Gerardo cree que tiene la culpa. Se juzga de manera implacable. Le retiró mesadas a Diego, pero con ellas también fallaron los abrazos y los juegos de ajedrez los domingos en la tarde.

«Al final creo que lo llevé a ese laberinto y por eso se lleva cosas de la casa para venderlas y comprar lo que quiere consumir. Después pienso que no es mi culpa, que si le doy dinero sería peor, pero vuelvo al pensamiento anterior… No quiero que mi hijo sea un delincuente».

Darío no censura su actuar. Los sábados le pide que le enseñe algo nuevo en la carpintería y los domingos le dice que es mejor caminar por ahí, a cualquier lugar. Cuando ve llegar a su hermano, se sienta en el sillón en medio de la sala, mirando a todos lados, en estado de alerta. «Es como si estuviera a la caza de cualquier gesto o palabra que pueda desencadenar un enfrentamiento entre Diego y yo. Él solo tiene 13 años y necesita paz».

Cierra los ojos y se balancea con fuerza. Sus pies tocan el suelo y lo impulsan más. Gerardo traga en seco y se recupera del llanto. Respira hondo.

«¿Sabe qué pasa, periodista? Que yo nunca voy a abandonar a ninguno de mis hijos. Aunque hagan algo incorrecto yo voy a estar de su lado, y haré lo que tenga que hacer para que estén bien. Diego es adulto ya, y debería pensar en su futuro y pensar en su hermano menor, porque cuando yo no esté, solo se tendrán el uno al otro.

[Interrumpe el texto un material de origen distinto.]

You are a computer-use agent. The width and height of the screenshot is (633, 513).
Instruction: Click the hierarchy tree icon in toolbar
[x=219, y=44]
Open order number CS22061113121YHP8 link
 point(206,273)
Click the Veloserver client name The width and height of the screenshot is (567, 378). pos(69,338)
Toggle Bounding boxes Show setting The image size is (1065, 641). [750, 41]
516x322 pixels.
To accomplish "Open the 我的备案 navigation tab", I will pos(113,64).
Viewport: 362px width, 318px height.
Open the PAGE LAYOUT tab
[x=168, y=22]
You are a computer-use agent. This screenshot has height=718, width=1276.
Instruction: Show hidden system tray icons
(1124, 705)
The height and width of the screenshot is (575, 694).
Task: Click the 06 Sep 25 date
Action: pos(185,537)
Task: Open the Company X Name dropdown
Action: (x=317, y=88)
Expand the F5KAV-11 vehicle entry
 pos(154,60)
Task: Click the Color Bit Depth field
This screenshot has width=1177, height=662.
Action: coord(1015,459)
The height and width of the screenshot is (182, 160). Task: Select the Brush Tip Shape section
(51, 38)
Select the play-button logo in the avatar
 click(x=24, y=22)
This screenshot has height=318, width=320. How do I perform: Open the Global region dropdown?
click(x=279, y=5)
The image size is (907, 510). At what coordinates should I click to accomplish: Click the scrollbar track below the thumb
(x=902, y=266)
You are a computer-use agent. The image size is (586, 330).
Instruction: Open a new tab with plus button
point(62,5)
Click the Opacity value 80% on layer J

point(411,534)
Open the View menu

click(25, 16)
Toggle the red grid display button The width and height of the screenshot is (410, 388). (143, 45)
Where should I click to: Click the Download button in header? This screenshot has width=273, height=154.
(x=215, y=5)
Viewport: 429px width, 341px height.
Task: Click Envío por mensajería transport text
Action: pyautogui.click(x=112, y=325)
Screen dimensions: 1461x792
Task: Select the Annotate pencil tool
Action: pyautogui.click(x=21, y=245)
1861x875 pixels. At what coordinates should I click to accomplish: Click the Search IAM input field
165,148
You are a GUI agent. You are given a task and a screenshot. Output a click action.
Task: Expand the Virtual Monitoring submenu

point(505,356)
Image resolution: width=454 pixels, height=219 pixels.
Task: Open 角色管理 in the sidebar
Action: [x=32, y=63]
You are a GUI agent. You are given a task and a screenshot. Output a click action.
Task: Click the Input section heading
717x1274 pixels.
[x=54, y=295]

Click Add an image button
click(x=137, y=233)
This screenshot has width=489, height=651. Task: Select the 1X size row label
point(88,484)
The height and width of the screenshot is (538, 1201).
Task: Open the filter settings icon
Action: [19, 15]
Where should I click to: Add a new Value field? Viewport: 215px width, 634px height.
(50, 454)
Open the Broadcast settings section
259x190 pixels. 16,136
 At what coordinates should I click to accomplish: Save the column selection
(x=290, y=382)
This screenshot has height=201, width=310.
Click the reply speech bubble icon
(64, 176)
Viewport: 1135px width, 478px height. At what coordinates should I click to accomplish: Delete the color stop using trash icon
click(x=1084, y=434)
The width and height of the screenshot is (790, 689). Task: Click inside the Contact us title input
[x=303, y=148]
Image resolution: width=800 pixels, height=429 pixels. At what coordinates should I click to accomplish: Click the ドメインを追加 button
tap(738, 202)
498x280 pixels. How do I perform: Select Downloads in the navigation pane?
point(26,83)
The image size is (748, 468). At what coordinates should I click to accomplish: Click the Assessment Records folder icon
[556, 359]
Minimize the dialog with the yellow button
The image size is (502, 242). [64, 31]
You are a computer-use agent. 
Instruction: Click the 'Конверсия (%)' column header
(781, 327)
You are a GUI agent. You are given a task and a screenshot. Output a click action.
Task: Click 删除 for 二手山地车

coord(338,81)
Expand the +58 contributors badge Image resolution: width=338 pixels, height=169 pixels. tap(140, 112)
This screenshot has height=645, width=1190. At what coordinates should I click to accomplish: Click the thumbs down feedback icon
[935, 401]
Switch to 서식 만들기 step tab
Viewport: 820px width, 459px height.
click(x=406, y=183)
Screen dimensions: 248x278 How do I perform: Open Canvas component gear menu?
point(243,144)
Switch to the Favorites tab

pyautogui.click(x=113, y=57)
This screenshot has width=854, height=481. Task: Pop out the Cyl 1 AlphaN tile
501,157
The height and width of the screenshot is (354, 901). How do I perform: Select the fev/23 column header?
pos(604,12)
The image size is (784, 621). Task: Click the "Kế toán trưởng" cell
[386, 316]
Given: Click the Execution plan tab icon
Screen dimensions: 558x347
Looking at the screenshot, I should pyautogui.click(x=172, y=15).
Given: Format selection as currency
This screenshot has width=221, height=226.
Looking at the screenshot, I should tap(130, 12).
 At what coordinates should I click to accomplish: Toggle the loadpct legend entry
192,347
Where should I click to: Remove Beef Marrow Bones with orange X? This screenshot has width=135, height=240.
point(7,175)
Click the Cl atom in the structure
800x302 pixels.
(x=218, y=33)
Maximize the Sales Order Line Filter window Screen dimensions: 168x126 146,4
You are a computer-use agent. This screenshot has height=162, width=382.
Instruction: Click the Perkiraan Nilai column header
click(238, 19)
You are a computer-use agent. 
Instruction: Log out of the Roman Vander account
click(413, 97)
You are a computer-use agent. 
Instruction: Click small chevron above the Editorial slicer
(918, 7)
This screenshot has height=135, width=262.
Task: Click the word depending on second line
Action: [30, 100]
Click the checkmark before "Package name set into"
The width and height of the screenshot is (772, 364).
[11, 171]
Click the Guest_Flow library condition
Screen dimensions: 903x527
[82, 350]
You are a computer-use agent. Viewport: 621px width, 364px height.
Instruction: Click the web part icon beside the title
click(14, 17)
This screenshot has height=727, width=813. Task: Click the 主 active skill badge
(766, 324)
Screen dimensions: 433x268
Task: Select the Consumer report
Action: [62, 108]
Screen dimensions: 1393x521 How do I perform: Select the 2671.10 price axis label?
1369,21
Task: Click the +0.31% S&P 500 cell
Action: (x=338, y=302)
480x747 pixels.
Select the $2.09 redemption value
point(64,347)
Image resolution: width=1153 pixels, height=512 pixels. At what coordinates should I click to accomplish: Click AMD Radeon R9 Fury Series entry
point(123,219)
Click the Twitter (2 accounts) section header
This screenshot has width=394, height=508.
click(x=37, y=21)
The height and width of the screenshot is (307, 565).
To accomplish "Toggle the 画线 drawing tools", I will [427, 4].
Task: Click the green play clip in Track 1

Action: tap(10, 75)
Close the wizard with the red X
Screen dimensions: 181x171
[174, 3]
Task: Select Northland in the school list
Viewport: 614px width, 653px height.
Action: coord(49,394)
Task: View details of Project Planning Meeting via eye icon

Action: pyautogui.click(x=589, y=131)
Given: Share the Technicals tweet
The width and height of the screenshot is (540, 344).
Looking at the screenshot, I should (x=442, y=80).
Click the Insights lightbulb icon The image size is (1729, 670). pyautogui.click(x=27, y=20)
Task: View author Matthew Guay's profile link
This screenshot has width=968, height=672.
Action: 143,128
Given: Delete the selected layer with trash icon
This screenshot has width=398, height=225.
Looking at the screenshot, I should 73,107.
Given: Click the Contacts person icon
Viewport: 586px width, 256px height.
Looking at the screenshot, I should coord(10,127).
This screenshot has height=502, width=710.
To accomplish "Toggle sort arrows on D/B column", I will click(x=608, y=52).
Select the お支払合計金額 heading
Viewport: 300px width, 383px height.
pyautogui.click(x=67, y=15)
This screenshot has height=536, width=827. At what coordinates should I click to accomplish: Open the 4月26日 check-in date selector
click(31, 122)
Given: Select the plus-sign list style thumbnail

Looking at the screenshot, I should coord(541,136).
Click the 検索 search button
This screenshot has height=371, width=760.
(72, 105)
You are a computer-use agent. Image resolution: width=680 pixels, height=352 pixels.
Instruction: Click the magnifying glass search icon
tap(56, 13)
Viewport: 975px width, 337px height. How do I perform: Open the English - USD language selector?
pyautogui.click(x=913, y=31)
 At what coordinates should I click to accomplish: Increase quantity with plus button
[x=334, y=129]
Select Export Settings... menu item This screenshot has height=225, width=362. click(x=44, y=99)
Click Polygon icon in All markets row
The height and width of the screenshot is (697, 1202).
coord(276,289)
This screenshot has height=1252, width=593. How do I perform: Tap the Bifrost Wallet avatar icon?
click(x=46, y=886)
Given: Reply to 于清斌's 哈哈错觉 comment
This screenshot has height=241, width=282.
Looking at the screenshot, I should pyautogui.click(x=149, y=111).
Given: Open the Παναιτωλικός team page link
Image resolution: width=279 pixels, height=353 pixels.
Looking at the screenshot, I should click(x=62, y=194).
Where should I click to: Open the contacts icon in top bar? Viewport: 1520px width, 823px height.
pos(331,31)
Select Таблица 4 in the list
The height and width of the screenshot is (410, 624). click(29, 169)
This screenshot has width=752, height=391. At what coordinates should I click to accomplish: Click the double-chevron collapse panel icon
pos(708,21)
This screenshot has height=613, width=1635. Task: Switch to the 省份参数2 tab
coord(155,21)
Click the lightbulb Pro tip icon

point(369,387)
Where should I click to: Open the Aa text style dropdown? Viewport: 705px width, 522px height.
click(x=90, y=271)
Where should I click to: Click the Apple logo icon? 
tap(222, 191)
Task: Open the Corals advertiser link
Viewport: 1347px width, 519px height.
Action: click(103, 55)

«Entonces, no sé si deba cerrarle todas las puertas para que aprenda a valorar a la familia y dedicarme a que Darío avance en el mejor rumbo. O estar aquí, aguantar los palos que vengan y seguir intentando que Diego comprenda y se sane… Que nos sane a todos.

«Los familiares de los adictos sufrimos mucho. No sé cuánto más pueda soportar yo. No sé a ciencia cierta hasta dónde más lejos pueda llegar esta situación… Sé cómo arreglar un mueble totalmente destruido, ¡pero no sé cómo arreglar mi familia! Hace una semana que no sé dónde está mi hijo…».

*Los nombres publicados en este trabajo no son los reales.